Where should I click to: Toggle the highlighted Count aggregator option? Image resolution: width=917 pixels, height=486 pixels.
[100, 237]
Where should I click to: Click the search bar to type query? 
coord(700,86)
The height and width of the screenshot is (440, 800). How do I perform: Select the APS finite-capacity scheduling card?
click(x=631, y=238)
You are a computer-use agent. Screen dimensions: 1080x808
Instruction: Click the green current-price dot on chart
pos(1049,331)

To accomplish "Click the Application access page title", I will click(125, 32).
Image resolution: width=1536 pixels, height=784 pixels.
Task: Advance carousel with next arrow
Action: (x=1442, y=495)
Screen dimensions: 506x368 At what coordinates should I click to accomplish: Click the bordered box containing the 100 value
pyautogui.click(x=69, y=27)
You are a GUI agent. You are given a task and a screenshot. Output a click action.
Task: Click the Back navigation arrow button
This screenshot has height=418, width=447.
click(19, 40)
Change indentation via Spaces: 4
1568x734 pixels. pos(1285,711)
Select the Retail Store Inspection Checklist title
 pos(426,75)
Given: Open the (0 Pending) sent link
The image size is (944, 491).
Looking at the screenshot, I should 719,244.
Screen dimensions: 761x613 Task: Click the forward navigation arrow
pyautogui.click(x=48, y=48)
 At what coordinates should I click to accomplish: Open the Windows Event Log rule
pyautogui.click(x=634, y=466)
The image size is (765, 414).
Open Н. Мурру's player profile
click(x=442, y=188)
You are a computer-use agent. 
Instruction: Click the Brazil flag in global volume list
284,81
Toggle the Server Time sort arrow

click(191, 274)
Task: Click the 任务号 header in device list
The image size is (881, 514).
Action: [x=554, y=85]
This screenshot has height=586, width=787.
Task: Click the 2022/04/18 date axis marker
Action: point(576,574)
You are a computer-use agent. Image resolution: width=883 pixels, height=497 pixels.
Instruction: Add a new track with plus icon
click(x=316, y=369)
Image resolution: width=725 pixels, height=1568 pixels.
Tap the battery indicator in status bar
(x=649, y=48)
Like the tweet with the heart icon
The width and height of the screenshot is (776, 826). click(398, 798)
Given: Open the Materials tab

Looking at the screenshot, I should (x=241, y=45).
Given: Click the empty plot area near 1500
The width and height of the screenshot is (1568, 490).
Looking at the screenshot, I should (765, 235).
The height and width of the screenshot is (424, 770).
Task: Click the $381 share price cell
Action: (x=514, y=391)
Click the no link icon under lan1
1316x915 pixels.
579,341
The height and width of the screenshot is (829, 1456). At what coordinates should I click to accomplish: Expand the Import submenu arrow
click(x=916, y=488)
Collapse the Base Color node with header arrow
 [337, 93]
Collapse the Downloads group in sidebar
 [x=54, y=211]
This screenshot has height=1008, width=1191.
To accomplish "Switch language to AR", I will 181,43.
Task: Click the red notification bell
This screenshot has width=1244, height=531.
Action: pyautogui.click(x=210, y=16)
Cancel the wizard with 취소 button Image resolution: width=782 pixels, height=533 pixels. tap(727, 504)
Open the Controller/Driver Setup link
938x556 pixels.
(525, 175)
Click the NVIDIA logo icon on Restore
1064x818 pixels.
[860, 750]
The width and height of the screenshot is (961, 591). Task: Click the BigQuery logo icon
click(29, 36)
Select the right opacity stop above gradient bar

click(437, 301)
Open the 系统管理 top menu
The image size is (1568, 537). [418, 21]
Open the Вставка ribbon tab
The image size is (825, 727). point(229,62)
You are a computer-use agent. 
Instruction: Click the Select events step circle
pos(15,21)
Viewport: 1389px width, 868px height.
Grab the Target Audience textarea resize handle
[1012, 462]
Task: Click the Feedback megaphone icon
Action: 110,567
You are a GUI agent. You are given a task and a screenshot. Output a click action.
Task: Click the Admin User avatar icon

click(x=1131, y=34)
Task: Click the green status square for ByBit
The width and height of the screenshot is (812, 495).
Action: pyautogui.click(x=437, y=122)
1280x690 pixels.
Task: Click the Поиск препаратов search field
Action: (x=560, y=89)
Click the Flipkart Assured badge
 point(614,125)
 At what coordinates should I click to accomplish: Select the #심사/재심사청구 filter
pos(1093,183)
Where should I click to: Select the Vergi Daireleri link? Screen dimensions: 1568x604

━━━━

REQUIREMENT:
All of the entries above must be transcribed exactly.

ANSWER SPACE:
Where should I click to: Toggle the highlighted Count aggregator option? Image resolution: width=917 pixels, height=486 pixels.
[100, 237]
Where should I click to: Click the search bar to type query? 
coord(700,86)
The height and width of the screenshot is (440, 800). How do I perform: Select the APS finite-capacity scheduling card?
click(x=631, y=238)
You are a computer-use agent. Screen dimensions: 1080x808
Instruction: Click the green current-price dot on chart
pos(1049,331)

To accomplish "Click the Application access page title", I will click(125, 32).
Image resolution: width=1536 pixels, height=784 pixels.
Task: Advance carousel with next arrow
Action: (x=1442, y=495)
Screen dimensions: 506x368 At what coordinates should I click to accomplish: Click the bordered box containing the 100 value
pyautogui.click(x=69, y=27)
You are a GUI agent. You are given a task and a screenshot. Output a click action.
Task: Click the Back navigation arrow button
This screenshot has height=418, width=447.
click(19, 40)
Change indentation via Spaces: 4
1568x734 pixels. pos(1285,711)
Select the Retail Store Inspection Checklist title
 pos(426,75)
Given: Open the (0 Pending) sent link
The image size is (944, 491).
Looking at the screenshot, I should 719,244.
Screen dimensions: 761x613 Task: Click the forward navigation arrow
pyautogui.click(x=48, y=48)
 At what coordinates should I click to accomplish: Open the Windows Event Log rule
pyautogui.click(x=634, y=466)
The image size is (765, 414).
Open Н. Мурру's player profile
click(x=442, y=188)
You are a computer-use agent. 
Instruction: Click the Brazil flag in global volume list
284,81
Toggle the Server Time sort arrow

click(191, 274)
Task: Click the 任务号 header in device list
The image size is (881, 514).
Action: [x=554, y=85]
This screenshot has height=586, width=787.
Task: Click the 2022/04/18 date axis marker
Action: point(576,574)
You are a computer-use agent. Image resolution: width=883 pixels, height=497 pixels.
Instruction: Add a new track with plus icon
click(x=316, y=369)
Image resolution: width=725 pixels, height=1568 pixels.
Tap the battery indicator in status bar
(x=649, y=48)
Like the tweet with the heart icon
The width and height of the screenshot is (776, 826). click(398, 798)
Given: Open the Materials tab

Looking at the screenshot, I should (x=241, y=45).
Given: Click the empty plot area near 1500
The width and height of the screenshot is (1568, 490).
Looking at the screenshot, I should (765, 235).
The height and width of the screenshot is (424, 770).
Task: Click the $381 share price cell
Action: (x=514, y=391)
Click the no link icon under lan1
1316x915 pixels.
579,341
The height and width of the screenshot is (829, 1456). At what coordinates should I click to accomplish: Expand the Import submenu arrow
click(x=916, y=488)
Collapse the Base Color node with header arrow
 [337, 93]
Collapse the Downloads group in sidebar
 [x=54, y=211]
This screenshot has height=1008, width=1191.
To accomplish "Switch language to AR", I will 181,43.
Task: Click the red notification bell
This screenshot has width=1244, height=531.
Action: pyautogui.click(x=210, y=16)
Cancel the wizard with 취소 button Image resolution: width=782 pixels, height=533 pixels. tap(727, 504)
Open the Controller/Driver Setup link
938x556 pixels.
(525, 175)
Click the NVIDIA logo icon on Restore
1064x818 pixels.
[860, 750]
The width and height of the screenshot is (961, 591). Task: Click the BigQuery logo icon
click(29, 36)
Select the right opacity stop above gradient bar

click(437, 301)
Open the 系统管理 top menu
The image size is (1568, 537). [418, 21]
Open the Вставка ribbon tab
The image size is (825, 727). point(229,62)
You are a computer-use agent. 
Instruction: Click the Select events step circle
pos(15,21)
Viewport: 1389px width, 868px height.
Grab the Target Audience textarea resize handle
[1012, 462]
Task: Click the Feedback megaphone icon
Action: 110,567
You are a GUI agent. You are given a task and a screenshot. Output a click action.
Task: Click the Admin User avatar icon

click(x=1131, y=34)
Task: Click the green status square for ByBit
The width and height of the screenshot is (812, 495).
Action: pyautogui.click(x=437, y=122)
1280x690 pixels.
Task: Click the Поиск препаратов search field
Action: (x=560, y=89)
Click the Flipkart Assured badge
 point(614,125)
 At what coordinates should I click to accomplish: Select the #심사/재심사청구 filter
pos(1093,183)
Where should I click to: Select the Vergi Daireleri link? Screen dimensions: 1568x604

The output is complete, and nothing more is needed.